Requirement
Every line that appears in the listing is to be set down verbatim.

------------------------------

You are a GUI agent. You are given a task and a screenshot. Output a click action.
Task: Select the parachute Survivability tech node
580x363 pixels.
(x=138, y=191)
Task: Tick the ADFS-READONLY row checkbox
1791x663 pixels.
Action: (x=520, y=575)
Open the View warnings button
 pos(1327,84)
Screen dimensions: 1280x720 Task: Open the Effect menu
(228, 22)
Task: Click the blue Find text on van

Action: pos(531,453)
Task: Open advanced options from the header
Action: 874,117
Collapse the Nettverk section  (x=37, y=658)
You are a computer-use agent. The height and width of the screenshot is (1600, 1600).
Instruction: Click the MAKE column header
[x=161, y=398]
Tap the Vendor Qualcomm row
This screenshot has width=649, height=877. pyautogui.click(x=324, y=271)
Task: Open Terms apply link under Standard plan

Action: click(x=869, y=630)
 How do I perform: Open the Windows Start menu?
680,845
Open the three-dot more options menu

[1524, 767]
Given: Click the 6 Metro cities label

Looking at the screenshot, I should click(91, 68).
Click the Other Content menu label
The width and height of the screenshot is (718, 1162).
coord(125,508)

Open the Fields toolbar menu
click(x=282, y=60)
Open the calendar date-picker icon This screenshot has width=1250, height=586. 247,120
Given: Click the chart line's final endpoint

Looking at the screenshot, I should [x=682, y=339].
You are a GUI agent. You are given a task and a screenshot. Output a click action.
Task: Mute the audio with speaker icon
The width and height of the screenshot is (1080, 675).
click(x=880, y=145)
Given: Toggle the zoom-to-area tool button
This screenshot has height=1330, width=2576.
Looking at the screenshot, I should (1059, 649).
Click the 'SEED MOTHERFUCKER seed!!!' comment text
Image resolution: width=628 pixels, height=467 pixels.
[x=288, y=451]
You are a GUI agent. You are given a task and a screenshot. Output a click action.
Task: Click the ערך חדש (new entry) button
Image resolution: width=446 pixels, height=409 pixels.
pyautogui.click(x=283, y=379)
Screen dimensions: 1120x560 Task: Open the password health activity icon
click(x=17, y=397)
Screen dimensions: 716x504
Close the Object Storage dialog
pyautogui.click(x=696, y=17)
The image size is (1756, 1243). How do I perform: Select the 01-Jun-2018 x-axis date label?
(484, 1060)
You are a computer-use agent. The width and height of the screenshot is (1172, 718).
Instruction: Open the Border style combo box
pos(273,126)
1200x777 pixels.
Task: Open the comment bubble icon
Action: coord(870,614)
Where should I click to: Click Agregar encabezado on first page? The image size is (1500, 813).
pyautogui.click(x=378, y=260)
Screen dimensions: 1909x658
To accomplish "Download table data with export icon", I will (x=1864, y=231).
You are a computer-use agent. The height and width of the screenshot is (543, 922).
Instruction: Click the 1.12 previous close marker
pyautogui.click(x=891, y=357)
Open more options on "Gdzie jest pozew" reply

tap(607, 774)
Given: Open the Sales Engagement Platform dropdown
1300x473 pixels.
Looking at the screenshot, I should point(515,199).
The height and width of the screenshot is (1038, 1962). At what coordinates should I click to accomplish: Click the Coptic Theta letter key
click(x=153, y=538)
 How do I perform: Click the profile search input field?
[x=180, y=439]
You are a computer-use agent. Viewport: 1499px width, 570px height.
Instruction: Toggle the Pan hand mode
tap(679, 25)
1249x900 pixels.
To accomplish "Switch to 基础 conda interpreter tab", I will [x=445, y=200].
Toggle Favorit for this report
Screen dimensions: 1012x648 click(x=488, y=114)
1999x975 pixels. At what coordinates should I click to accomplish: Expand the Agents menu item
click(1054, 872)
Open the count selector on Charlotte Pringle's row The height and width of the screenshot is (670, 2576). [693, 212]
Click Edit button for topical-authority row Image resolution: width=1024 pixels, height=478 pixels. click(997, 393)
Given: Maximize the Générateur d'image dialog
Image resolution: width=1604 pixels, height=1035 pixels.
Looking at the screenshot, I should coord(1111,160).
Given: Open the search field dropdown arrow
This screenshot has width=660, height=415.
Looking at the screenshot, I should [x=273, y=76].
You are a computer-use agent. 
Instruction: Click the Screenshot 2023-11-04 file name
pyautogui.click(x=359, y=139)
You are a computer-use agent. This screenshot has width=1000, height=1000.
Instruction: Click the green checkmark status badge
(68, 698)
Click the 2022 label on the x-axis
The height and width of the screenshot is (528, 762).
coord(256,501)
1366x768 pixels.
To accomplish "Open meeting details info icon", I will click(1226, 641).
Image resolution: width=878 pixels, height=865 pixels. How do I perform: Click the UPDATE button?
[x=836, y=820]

------------------------------

Response below
You are a GUI agent. You are given a task and a screenshot. Output a click action.
Task: Select the parachute Survivability tech node
580x363 pixels.
(x=138, y=191)
Task: Tick the ADFS-READONLY row checkbox
1791x663 pixels.
Action: (x=520, y=575)
Open the View warnings button
 pos(1327,84)
Screen dimensions: 1280x720 Task: Open the Effect menu
(228, 22)
Task: Click the blue Find text on van

Action: pos(531,453)
Task: Open advanced options from the header
Action: 874,117
Collapse the Nettverk section  (x=37, y=658)
You are a computer-use agent. The height and width of the screenshot is (1600, 1600).
Instruction: Click the MAKE column header
[x=161, y=398]
Tap the Vendor Qualcomm row
This screenshot has width=649, height=877. pyautogui.click(x=324, y=271)
Task: Open Terms apply link under Standard plan

Action: click(x=869, y=630)
 How do I perform: Open the Windows Start menu?
680,845
Open the three-dot more options menu

[1524, 767]
Given: Click the 6 Metro cities label

Looking at the screenshot, I should click(91, 68).
Click the Other Content menu label
The width and height of the screenshot is (718, 1162).
coord(125,508)

Open the Fields toolbar menu
click(x=282, y=60)
Open the calendar date-picker icon This screenshot has width=1250, height=586. 247,120
Given: Click the chart line's final endpoint

Looking at the screenshot, I should [x=682, y=339].
You are a GUI agent. You are given a task and a screenshot. Output a click action.
Task: Mute the audio with speaker icon
The width and height of the screenshot is (1080, 675).
click(x=880, y=145)
Given: Toggle the zoom-to-area tool button
This screenshot has height=1330, width=2576.
Looking at the screenshot, I should (1059, 649).
Click the 'SEED MOTHERFUCKER seed!!!' comment text
Image resolution: width=628 pixels, height=467 pixels.
[x=288, y=451]
You are a GUI agent. You are given a task and a screenshot. Output a click action.
Task: Click the ערך חדש (new entry) button
Image resolution: width=446 pixels, height=409 pixels.
pyautogui.click(x=283, y=379)
Screen dimensions: 1120x560 Task: Open the password health activity icon
click(x=17, y=397)
Screen dimensions: 716x504
Close the Object Storage dialog
pyautogui.click(x=696, y=17)
The image size is (1756, 1243). How do I perform: Select the 01-Jun-2018 x-axis date label?
(484, 1060)
You are a computer-use agent. The width and height of the screenshot is (1172, 718).
Instruction: Open the Border style combo box
pos(273,126)
1200x777 pixels.
Task: Open the comment bubble icon
Action: coord(870,614)
Where should I click to: Click Agregar encabezado on first page? The image size is (1500, 813).
pyautogui.click(x=378, y=260)
Screen dimensions: 1909x658
To accomplish "Download table data with export icon", I will (x=1864, y=231).
You are a computer-use agent. The height and width of the screenshot is (543, 922).
Instruction: Click the 1.12 previous close marker
pyautogui.click(x=891, y=357)
Open more options on "Gdzie jest pozew" reply

tap(607, 774)
Given: Open the Sales Engagement Platform dropdown
1300x473 pixels.
Looking at the screenshot, I should point(515,199).
The height and width of the screenshot is (1038, 1962). At what coordinates should I click to accomplish: Click the Coptic Theta letter key
click(x=153, y=538)
 How do I perform: Click the profile search input field?
[x=180, y=439]
You are a computer-use agent. Viewport: 1499px width, 570px height.
Instruction: Toggle the Pan hand mode
tap(679, 25)
1249x900 pixels.
To accomplish "Switch to 基础 conda interpreter tab", I will [x=445, y=200].
Toggle Favorit for this report
Screen dimensions: 1012x648 click(x=488, y=114)
1999x975 pixels. At what coordinates should I click to accomplish: Expand the Agents menu item
click(1054, 872)
Open the count selector on Charlotte Pringle's row The height and width of the screenshot is (670, 2576). [693, 212]
Click Edit button for topical-authority row Image resolution: width=1024 pixels, height=478 pixels. click(997, 393)
Given: Maximize the Générateur d'image dialog
Image resolution: width=1604 pixels, height=1035 pixels.
Looking at the screenshot, I should coord(1111,160).
Given: Open the search field dropdown arrow
This screenshot has width=660, height=415.
Looking at the screenshot, I should [x=273, y=76].
You are a computer-use agent. 
Instruction: Click the Screenshot 2023-11-04 file name
pyautogui.click(x=359, y=139)
You are a computer-use agent. This screenshot has width=1000, height=1000.
Instruction: Click the green checkmark status badge
(68, 698)
Click the 2022 label on the x-axis
The height and width of the screenshot is (528, 762).
coord(256,501)
1366x768 pixels.
To accomplish "Open meeting details info icon", I will click(1226, 641).
Image resolution: width=878 pixels, height=865 pixels. How do I perform: Click the UPDATE button?
[x=836, y=820]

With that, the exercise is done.